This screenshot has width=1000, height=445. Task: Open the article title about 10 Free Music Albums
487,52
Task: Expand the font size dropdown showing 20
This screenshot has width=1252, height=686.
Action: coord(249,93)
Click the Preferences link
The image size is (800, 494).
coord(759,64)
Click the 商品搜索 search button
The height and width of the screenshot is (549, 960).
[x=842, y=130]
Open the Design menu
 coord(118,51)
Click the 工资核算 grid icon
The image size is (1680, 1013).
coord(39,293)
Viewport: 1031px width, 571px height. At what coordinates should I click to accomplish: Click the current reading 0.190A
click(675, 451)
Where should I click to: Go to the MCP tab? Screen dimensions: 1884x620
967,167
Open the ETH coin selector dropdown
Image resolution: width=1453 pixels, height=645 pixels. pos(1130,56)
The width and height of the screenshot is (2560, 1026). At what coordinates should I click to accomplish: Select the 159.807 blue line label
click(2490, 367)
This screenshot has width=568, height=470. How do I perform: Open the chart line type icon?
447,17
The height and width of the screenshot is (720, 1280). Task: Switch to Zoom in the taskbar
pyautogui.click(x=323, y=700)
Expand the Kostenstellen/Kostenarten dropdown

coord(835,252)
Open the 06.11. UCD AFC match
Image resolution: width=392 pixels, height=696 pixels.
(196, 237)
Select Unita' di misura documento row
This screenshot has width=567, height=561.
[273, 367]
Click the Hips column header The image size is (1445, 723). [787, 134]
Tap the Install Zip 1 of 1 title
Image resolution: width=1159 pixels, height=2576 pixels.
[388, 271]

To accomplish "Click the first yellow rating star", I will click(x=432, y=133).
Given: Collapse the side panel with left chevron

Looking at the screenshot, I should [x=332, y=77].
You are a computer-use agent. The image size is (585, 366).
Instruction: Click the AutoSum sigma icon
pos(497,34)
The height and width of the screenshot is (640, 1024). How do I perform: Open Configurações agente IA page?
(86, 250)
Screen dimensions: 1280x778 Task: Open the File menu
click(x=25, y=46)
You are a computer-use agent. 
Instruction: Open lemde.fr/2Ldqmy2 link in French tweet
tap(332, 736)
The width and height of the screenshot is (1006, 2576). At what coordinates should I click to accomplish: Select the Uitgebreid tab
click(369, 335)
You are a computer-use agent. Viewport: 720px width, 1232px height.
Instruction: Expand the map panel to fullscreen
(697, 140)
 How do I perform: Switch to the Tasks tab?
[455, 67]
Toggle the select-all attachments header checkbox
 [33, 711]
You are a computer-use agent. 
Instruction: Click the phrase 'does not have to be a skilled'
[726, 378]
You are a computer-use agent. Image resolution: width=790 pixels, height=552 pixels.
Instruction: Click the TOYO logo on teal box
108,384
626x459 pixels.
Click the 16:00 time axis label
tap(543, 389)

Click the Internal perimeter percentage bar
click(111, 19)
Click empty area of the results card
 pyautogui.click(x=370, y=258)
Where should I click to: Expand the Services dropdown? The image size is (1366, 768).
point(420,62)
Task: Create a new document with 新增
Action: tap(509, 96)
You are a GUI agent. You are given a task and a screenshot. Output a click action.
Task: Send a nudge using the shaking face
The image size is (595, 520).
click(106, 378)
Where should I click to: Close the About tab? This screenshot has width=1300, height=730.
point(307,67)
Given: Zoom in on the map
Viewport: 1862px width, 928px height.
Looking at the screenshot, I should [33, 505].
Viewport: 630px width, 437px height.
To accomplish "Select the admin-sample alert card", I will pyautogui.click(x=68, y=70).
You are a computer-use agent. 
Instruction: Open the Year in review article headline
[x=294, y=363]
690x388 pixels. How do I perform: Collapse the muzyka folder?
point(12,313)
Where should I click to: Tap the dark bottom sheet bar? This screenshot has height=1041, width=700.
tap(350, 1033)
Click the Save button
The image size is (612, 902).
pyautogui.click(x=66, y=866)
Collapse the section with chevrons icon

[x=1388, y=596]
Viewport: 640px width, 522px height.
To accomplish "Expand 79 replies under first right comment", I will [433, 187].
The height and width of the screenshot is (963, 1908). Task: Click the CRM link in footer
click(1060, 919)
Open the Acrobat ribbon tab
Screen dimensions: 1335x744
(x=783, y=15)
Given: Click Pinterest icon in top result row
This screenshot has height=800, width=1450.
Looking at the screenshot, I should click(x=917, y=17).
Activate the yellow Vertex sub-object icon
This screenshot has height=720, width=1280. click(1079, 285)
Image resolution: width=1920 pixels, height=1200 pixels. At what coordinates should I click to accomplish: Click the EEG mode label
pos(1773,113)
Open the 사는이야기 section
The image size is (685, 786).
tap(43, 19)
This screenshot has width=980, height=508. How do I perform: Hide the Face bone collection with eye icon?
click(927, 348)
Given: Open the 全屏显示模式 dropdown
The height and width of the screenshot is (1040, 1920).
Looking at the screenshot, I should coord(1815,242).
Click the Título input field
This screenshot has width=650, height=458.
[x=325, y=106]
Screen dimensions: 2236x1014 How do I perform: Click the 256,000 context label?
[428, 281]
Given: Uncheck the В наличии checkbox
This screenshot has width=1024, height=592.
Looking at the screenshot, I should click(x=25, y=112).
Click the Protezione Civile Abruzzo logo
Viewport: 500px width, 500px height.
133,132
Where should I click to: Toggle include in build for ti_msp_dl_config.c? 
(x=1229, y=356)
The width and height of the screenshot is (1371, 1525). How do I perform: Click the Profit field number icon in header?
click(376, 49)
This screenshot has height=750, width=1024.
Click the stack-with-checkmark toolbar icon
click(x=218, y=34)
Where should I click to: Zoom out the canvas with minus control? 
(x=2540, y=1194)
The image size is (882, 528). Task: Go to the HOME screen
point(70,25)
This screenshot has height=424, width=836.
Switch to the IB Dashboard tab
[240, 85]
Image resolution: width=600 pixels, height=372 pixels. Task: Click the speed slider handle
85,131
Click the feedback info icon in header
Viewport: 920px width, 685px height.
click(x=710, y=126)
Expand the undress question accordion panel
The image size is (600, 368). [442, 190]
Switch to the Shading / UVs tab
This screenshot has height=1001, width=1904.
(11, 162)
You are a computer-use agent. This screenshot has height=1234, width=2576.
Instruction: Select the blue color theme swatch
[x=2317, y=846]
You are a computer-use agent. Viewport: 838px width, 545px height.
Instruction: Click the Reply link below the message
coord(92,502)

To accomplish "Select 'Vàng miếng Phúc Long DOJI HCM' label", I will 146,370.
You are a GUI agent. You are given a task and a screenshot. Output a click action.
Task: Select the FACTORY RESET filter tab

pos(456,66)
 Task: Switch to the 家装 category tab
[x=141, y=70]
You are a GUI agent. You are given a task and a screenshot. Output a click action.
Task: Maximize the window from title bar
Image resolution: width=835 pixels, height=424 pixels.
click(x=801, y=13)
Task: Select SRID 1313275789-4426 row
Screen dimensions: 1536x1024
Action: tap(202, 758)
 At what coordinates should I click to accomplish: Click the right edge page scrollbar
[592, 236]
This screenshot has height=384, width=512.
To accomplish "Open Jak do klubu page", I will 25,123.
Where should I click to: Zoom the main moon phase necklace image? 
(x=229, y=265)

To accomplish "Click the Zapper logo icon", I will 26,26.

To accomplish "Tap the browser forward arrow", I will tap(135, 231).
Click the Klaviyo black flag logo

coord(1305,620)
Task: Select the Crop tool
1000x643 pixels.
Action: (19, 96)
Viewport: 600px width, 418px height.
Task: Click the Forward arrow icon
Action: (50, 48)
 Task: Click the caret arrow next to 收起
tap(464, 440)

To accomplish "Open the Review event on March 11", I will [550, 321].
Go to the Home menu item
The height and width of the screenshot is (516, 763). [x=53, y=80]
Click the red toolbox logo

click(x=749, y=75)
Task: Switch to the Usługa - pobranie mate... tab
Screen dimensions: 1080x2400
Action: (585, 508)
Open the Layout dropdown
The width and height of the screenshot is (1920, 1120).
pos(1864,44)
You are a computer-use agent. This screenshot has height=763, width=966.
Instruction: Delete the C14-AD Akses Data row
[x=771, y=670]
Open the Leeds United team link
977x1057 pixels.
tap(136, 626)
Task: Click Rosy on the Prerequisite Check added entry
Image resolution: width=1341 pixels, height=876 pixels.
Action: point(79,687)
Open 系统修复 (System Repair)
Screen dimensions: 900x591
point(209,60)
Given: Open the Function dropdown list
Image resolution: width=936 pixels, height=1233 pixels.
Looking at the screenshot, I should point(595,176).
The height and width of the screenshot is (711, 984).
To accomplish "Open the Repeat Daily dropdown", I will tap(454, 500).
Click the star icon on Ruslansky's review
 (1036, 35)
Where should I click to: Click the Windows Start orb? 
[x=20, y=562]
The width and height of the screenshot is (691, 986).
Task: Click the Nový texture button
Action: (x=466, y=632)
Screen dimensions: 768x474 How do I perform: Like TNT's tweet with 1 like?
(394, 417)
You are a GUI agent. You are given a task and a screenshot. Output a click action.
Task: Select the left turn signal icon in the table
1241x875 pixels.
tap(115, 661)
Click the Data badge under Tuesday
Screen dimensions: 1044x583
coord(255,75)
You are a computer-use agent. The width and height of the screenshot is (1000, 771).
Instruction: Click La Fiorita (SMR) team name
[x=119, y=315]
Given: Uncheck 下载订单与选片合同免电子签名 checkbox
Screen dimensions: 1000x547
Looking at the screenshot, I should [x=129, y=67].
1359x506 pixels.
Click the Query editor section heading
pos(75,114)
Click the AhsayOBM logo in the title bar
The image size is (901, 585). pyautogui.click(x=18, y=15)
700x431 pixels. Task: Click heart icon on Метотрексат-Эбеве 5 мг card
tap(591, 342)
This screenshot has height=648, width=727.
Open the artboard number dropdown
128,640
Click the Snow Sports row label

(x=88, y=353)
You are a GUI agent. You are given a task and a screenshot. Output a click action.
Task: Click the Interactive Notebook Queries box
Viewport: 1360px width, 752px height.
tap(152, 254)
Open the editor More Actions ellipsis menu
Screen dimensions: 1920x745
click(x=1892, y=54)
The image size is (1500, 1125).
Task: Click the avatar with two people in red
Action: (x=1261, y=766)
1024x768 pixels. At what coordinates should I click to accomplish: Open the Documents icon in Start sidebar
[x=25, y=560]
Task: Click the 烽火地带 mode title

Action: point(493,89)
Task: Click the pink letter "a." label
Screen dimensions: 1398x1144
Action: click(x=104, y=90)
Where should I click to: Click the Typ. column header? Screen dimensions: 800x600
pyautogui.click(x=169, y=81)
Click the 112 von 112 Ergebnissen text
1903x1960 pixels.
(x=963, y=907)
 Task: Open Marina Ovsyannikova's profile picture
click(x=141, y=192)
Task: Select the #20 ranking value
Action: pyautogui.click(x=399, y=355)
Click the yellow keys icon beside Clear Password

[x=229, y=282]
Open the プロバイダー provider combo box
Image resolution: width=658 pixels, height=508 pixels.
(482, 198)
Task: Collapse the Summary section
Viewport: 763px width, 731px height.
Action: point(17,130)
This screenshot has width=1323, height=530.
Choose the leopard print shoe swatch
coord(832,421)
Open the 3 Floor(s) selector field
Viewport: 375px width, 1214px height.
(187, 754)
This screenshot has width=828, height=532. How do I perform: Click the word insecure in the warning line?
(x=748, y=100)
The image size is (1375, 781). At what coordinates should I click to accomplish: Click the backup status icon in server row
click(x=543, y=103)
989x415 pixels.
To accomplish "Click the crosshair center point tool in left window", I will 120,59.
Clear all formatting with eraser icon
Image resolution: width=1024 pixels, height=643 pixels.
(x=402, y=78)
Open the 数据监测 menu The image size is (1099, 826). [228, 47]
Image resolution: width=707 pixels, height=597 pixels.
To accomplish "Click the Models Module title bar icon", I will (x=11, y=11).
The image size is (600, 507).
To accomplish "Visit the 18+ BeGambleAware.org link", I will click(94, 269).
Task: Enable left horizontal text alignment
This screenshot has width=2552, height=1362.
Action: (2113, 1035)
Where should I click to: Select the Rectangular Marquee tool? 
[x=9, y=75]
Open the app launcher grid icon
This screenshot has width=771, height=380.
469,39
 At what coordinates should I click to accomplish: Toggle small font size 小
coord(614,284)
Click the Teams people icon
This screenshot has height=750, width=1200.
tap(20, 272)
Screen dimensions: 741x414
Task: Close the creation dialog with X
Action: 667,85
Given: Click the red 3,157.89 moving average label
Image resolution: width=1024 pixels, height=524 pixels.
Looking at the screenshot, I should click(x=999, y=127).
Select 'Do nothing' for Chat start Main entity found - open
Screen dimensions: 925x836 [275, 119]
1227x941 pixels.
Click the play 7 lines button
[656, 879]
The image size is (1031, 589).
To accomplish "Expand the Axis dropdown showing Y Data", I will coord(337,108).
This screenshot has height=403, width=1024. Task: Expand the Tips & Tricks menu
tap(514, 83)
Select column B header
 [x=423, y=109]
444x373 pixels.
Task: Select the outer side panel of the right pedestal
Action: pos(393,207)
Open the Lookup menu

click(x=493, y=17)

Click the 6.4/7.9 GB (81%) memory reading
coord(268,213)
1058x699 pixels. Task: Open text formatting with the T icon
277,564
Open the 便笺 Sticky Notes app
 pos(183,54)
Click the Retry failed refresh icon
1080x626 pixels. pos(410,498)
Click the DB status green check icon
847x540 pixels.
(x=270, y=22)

==================================================

- _What is required_
In the lines above, find the word "showing" and copy each line that contains it.

- _Written solution_
Task: Expand the font size dropdown showing 20
To accomplish "Expand the Axis dropdown showing Y Data", I will coord(337,108).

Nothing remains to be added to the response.